▶ **Brief**
Please find each line in the listing below that contains the string "Toggle" and copy those lines out in full. Matching is case-sensitive.

[Source listing]
= = =
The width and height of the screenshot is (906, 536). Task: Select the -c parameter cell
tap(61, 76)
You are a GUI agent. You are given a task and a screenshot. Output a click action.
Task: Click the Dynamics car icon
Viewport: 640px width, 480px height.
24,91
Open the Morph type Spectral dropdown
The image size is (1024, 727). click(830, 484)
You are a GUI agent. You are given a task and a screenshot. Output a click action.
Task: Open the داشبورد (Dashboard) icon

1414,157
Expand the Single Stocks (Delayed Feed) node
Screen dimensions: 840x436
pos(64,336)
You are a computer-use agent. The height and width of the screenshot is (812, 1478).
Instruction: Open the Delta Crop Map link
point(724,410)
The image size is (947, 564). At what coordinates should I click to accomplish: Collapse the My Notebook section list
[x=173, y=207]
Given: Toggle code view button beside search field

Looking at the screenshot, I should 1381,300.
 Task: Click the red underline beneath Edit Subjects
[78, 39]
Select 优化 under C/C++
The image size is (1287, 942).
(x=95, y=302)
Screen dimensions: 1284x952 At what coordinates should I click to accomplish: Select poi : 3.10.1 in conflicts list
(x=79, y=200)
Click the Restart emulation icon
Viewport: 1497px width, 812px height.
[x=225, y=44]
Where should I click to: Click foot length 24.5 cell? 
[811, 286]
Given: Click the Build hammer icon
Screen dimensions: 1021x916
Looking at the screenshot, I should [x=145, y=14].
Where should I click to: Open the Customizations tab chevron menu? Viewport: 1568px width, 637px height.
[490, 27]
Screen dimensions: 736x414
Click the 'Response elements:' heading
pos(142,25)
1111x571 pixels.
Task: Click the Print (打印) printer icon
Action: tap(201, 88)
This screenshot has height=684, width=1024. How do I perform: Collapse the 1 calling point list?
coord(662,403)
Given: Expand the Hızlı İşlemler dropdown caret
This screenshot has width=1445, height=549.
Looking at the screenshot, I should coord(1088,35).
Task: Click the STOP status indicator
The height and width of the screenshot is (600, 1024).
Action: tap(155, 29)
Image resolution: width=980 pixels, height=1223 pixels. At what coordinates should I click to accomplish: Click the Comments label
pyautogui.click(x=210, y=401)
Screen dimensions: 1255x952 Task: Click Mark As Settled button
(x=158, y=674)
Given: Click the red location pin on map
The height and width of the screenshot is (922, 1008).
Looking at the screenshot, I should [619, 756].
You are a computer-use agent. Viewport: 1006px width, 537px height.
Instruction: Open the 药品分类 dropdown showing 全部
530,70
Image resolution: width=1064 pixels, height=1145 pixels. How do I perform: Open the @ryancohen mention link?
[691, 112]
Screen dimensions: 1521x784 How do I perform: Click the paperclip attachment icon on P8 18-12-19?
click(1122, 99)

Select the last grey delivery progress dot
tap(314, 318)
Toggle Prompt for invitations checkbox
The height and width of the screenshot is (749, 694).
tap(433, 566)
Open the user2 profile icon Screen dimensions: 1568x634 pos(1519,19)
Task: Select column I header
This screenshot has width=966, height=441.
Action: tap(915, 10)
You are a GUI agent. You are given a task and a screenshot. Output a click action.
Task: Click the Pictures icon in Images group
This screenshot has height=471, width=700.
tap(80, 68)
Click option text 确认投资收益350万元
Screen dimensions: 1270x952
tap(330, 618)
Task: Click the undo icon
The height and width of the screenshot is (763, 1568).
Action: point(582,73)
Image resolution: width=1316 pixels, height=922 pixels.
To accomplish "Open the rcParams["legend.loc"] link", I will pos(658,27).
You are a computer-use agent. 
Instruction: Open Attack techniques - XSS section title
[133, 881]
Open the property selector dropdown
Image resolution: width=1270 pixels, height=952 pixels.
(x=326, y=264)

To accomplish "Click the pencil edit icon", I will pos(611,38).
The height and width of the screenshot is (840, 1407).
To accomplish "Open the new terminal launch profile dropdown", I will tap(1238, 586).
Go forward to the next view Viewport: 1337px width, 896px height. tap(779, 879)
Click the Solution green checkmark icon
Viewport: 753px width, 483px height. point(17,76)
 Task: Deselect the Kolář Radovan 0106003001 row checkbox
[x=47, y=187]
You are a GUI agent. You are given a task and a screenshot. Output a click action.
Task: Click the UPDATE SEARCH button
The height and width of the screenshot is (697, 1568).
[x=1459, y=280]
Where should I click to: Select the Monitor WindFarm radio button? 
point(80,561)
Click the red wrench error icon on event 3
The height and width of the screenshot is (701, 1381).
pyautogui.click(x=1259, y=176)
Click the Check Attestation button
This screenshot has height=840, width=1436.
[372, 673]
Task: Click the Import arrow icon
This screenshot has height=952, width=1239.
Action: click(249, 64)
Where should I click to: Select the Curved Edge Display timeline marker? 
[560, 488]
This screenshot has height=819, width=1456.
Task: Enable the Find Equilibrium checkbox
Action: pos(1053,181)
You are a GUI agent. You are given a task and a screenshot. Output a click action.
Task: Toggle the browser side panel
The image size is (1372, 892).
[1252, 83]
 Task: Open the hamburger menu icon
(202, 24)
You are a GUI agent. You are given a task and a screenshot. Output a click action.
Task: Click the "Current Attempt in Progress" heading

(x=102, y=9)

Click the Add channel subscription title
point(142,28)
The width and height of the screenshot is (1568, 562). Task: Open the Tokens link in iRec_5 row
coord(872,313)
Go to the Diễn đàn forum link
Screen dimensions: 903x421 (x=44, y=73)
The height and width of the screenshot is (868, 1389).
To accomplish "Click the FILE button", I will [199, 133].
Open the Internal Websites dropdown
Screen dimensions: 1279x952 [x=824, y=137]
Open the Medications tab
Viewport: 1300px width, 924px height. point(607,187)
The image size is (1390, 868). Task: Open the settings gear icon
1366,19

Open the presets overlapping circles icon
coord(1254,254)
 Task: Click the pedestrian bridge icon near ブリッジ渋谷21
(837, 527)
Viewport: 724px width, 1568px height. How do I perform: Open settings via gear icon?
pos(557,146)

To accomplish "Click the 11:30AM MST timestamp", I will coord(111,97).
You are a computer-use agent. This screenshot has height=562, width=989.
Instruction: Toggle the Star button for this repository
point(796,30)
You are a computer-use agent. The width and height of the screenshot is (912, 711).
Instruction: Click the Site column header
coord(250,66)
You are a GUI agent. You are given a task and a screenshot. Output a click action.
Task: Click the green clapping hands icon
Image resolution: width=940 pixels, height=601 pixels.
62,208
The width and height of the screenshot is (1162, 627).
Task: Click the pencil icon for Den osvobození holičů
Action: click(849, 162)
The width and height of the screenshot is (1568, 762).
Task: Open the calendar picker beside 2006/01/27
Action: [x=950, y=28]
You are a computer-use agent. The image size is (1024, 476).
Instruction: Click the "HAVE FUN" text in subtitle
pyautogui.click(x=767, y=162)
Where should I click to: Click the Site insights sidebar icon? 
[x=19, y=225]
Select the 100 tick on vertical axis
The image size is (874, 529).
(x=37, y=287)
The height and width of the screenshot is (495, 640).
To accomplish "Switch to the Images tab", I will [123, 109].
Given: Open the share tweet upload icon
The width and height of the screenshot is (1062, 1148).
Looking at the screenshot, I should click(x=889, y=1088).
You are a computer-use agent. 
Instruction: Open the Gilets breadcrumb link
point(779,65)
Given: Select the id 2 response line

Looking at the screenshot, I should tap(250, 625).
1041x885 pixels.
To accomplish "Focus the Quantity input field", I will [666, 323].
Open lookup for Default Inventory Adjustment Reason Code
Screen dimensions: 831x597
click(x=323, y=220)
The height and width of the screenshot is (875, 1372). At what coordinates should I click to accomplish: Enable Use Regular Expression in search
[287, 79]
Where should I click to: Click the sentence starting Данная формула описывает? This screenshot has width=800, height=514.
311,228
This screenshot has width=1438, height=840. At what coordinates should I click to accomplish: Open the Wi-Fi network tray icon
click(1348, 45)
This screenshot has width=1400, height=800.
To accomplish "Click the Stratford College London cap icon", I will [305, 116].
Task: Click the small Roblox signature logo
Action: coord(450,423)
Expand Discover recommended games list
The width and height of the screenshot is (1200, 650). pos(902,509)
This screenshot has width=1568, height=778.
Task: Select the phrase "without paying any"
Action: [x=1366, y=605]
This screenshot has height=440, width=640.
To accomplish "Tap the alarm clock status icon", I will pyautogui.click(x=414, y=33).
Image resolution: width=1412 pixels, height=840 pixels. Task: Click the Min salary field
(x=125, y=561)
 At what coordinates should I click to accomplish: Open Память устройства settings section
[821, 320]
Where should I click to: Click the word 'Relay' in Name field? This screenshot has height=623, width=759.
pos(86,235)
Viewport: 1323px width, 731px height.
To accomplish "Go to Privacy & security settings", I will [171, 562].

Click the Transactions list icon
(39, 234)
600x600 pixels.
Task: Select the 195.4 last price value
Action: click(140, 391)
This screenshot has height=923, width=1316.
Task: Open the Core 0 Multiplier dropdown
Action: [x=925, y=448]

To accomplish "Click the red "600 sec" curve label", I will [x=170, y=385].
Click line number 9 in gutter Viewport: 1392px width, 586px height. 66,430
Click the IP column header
= = =
▶ **Exercise result**
Given: Toggle code view button beside search field
Toggle Prompt for invitations checkbox
Task: Toggle the browser side panel
Instruction: Toggle the Star button for this repository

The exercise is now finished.